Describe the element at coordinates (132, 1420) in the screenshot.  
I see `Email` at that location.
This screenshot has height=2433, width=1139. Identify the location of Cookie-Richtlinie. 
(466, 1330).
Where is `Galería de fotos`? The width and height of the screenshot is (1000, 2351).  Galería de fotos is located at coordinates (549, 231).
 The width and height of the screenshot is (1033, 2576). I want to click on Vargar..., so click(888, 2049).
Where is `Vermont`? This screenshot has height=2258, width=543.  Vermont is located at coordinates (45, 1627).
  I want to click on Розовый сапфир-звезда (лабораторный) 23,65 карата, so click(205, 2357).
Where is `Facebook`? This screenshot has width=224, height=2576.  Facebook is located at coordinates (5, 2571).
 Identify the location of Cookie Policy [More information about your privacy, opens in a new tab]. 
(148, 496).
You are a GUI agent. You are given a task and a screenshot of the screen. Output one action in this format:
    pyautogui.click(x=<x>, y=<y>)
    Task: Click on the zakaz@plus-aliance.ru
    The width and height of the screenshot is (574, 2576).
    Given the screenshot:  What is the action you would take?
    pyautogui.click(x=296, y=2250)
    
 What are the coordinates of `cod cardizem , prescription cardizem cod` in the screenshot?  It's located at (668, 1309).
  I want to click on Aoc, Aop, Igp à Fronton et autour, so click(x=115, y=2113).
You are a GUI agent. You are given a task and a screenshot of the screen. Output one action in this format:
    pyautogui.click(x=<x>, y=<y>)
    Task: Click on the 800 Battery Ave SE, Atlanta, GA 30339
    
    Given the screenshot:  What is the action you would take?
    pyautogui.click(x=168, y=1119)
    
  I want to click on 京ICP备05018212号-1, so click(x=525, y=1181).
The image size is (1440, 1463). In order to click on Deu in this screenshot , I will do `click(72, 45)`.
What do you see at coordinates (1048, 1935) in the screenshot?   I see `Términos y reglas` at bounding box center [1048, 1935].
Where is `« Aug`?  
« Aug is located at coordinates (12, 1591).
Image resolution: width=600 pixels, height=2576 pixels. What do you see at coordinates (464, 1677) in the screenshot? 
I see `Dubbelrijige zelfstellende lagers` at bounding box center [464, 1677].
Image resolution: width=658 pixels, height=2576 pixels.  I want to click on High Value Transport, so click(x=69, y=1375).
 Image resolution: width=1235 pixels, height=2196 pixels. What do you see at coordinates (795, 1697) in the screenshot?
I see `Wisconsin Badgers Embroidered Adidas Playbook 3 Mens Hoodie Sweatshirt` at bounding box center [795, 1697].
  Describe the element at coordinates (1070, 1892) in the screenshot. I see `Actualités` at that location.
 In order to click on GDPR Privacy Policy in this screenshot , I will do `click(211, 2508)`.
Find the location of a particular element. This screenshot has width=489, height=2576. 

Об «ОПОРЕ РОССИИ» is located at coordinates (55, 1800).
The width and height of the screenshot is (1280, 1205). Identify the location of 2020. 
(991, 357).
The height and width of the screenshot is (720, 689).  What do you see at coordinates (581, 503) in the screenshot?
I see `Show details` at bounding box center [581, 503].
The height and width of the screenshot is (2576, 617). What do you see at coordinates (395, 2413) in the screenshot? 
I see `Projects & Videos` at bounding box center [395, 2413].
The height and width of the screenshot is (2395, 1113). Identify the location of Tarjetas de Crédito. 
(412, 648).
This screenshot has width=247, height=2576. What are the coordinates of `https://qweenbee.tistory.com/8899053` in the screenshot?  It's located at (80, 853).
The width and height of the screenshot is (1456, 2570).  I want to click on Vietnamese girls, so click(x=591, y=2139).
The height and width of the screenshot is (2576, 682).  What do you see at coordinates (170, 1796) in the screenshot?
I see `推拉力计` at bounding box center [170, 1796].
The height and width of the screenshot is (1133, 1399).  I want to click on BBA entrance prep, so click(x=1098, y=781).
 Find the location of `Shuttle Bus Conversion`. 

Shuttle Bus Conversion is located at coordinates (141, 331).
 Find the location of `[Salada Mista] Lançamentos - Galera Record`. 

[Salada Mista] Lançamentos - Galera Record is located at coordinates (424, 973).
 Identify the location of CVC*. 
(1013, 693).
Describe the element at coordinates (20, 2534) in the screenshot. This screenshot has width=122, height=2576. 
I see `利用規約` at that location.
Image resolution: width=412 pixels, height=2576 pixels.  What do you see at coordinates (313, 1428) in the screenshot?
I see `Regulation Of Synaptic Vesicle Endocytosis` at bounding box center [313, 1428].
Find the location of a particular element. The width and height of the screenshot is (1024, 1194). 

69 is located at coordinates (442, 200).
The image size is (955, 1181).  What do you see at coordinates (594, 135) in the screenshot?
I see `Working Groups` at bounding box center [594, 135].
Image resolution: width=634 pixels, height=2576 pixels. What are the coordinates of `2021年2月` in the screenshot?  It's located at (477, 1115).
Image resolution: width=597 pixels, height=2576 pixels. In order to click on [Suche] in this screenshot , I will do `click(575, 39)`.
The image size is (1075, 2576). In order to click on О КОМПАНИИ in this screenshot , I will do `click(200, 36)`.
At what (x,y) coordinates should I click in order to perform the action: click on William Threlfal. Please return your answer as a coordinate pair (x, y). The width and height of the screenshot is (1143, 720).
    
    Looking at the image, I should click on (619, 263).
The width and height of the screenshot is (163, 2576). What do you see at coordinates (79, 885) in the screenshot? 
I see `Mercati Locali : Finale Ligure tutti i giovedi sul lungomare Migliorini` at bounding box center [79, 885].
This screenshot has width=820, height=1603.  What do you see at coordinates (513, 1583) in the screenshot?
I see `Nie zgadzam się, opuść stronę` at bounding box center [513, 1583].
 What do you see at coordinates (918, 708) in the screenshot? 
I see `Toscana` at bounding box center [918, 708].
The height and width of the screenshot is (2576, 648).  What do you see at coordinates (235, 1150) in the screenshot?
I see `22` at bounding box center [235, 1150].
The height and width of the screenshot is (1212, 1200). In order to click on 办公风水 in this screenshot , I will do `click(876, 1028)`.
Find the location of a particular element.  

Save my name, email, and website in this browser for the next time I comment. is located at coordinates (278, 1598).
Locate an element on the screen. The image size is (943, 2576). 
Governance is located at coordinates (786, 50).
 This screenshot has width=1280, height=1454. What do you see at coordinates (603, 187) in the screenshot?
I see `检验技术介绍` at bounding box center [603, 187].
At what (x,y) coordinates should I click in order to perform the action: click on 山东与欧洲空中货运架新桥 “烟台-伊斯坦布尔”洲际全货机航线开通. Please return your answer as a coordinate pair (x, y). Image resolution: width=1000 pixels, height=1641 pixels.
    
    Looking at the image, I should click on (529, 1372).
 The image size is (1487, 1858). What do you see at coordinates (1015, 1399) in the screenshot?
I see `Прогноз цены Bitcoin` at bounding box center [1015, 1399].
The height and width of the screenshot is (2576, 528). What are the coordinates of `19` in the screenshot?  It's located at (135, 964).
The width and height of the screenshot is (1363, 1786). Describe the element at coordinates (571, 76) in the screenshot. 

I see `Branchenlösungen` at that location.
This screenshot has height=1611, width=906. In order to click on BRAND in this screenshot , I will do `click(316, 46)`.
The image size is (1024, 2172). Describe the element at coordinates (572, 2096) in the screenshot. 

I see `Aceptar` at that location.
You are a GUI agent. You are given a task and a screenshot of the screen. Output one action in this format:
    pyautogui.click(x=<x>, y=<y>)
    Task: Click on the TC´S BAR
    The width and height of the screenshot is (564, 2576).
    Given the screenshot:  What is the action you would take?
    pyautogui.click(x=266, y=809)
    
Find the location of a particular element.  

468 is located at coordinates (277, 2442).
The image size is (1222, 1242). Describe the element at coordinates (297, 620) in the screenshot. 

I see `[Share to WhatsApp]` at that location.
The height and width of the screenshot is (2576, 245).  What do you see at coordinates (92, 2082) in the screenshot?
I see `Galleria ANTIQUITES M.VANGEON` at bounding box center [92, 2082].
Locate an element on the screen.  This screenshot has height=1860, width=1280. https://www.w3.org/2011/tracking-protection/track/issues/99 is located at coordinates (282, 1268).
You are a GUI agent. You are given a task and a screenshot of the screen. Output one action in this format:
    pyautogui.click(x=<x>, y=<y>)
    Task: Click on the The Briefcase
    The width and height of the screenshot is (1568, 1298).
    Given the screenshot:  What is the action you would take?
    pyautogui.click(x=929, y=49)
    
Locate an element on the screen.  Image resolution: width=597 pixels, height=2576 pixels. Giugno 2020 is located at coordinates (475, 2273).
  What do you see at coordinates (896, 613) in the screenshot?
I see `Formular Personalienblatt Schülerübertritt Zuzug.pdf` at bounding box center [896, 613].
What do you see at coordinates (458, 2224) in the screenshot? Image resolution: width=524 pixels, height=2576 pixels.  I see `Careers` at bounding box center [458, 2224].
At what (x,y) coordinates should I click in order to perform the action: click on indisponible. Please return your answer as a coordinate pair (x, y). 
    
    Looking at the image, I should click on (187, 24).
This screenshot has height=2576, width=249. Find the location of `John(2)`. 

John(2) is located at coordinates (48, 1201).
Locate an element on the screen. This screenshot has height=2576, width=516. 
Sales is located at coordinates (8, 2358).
════════
## [Work required]
Copy the records word for word, starting with the line that contains "coordinates (45, 1627)." and going on through the line that contains "I want to click on Розовый".

## [Output of the exercise]
Where is `Vermont`? This screenshot has height=2258, width=543.  Vermont is located at coordinates (45, 1627).
  I want to click on Розовый сапфир-звезда (лабораторный) 23,65 карата, so click(205, 2357).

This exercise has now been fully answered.